What you will do: What is needed here is every entry, retyped exactly.

(Pixel coordinate grounding data)
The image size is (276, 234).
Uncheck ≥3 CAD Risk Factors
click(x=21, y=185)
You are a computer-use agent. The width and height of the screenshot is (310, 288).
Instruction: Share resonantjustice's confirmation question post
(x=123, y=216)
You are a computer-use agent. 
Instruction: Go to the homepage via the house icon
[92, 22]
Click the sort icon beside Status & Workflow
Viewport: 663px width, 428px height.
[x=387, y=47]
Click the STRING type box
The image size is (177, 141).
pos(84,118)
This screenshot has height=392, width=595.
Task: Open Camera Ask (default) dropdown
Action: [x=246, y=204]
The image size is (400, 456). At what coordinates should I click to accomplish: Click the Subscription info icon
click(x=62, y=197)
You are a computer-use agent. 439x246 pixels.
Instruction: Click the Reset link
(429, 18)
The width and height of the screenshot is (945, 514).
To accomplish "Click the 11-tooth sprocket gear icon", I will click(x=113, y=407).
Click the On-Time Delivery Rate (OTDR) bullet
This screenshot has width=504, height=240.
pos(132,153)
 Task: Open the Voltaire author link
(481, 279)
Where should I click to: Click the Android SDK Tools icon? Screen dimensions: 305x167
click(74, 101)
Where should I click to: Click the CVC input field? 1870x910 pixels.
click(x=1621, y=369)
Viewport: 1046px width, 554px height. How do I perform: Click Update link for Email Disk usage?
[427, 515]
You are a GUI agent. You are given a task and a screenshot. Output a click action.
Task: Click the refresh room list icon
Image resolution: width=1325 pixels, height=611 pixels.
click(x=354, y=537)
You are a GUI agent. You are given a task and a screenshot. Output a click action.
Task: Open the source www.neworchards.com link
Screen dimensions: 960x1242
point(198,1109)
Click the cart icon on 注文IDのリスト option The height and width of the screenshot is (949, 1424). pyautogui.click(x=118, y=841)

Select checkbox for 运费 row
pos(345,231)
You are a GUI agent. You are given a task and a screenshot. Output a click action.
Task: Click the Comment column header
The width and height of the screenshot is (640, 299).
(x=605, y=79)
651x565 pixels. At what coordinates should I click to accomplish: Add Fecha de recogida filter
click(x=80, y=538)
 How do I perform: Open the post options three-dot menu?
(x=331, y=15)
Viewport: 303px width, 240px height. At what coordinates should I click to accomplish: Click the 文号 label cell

Problem solution:
The image size is (276, 234).
Uncheck ≥3 CAD Risk Factors
click(x=21, y=185)
You are a computer-use agent. The width and height of the screenshot is (310, 288).
Instruction: Share resonantjustice's confirmation question post
(x=123, y=216)
You are a computer-use agent. 
Instruction: Go to the homepage via the house icon
[92, 22]
Click the sort icon beside Status & Workflow
Viewport: 663px width, 428px height.
[x=387, y=47]
Click the STRING type box
The image size is (177, 141).
pos(84,118)
This screenshot has height=392, width=595.
Task: Open Camera Ask (default) dropdown
Action: [x=246, y=204]
The image size is (400, 456). At what coordinates should I click to accomplish: Click the Subscription info icon
click(x=62, y=197)
You are a computer-use agent. 439x246 pixels.
Instruction: Click the Reset link
(429, 18)
The width and height of the screenshot is (945, 514).
To accomplish "Click the 11-tooth sprocket gear icon", I will click(x=113, y=407).
Click the On-Time Delivery Rate (OTDR) bullet
This screenshot has width=504, height=240.
pos(132,153)
 Task: Open the Voltaire author link
(481, 279)
Where should I click to: Click the Android SDK Tools icon? Screen dimensions: 305x167
click(74, 101)
Where should I click to: Click the CVC input field? 1870x910 pixels.
click(x=1621, y=369)
Viewport: 1046px width, 554px height. How do I perform: Click Update link for Email Disk usage?
[427, 515]
You are a GUI agent. You are given a task and a screenshot. Output a click action.
Task: Click the refresh room list icon
Image resolution: width=1325 pixels, height=611 pixels.
click(x=354, y=537)
You are a GUI agent. You are given a task and a screenshot. Output a click action.
Task: Open the source www.neworchards.com link
Screen dimensions: 960x1242
point(198,1109)
Click the cart icon on 注文IDのリスト option The height and width of the screenshot is (949, 1424). pyautogui.click(x=118, y=841)

Select checkbox for 运费 row
pos(345,231)
You are a GUI agent. You are given a task and a screenshot. Output a click action.
Task: Click the Comment column header
The width and height of the screenshot is (640, 299).
(x=605, y=79)
651x565 pixels. At what coordinates should I click to accomplish: Add Fecha de recogida filter
click(x=80, y=538)
 How do I perform: Open the post options three-dot menu?
(x=331, y=15)
Viewport: 303px width, 240px height. At what coordinates should I click to accomplish: Click the 文号 label cell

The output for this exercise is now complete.